_YOUR ASSIGNMENT:_
At the line containing "Screen dimensions: 1280x720", begin setting down the entries exactly, and stop only after the last line.

[Stored entries]
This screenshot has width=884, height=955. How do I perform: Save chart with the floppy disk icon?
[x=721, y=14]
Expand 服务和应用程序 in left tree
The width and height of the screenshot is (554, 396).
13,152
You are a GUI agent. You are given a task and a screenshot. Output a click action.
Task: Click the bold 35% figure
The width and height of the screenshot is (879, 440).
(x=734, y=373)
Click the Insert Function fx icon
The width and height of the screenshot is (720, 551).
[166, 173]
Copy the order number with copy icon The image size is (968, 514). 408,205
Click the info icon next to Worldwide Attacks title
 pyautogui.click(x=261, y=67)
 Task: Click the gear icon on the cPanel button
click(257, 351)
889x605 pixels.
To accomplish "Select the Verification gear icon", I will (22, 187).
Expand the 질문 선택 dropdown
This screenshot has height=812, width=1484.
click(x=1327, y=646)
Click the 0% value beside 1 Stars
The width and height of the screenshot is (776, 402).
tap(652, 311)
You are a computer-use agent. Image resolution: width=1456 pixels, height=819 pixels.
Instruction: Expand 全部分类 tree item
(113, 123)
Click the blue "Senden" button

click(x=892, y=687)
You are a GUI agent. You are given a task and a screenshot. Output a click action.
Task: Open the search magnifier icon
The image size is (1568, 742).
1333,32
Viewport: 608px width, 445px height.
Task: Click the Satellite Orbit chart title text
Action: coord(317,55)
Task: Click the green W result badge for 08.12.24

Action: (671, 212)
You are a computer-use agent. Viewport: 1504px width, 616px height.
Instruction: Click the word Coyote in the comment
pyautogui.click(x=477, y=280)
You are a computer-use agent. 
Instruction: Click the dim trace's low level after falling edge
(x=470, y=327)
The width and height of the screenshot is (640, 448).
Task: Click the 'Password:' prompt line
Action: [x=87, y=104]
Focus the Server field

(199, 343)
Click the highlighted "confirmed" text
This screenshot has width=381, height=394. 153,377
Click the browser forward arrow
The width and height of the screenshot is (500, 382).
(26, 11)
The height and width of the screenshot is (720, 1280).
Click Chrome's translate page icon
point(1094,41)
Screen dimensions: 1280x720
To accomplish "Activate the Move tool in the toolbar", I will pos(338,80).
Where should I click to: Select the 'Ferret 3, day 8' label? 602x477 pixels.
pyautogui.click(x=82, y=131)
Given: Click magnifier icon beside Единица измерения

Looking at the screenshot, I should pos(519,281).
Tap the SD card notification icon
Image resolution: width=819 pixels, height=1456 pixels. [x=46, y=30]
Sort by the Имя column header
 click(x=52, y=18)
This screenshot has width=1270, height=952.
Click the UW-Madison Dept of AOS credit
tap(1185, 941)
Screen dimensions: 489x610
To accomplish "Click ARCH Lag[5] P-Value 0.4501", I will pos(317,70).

_THE COMPLETED TASK:_
Screen dimensions: 1280x720
To accomplish "Activate the Move tool in the toolbar", I will pos(338,80).
Where should I click to: Select the 'Ferret 3, day 8' label? 602x477 pixels.
pyautogui.click(x=82, y=131)
Given: Click magnifier icon beside Единица измерения

Looking at the screenshot, I should pos(519,281).
Tap the SD card notification icon
Image resolution: width=819 pixels, height=1456 pixels. [x=46, y=30]
Sort by the Имя column header
 click(x=52, y=18)
This screenshot has width=1270, height=952.
Click the UW-Madison Dept of AOS credit
tap(1185, 941)
Screen dimensions: 489x610
To accomplish "Click ARCH Lag[5] P-Value 0.4501", I will pos(317,70).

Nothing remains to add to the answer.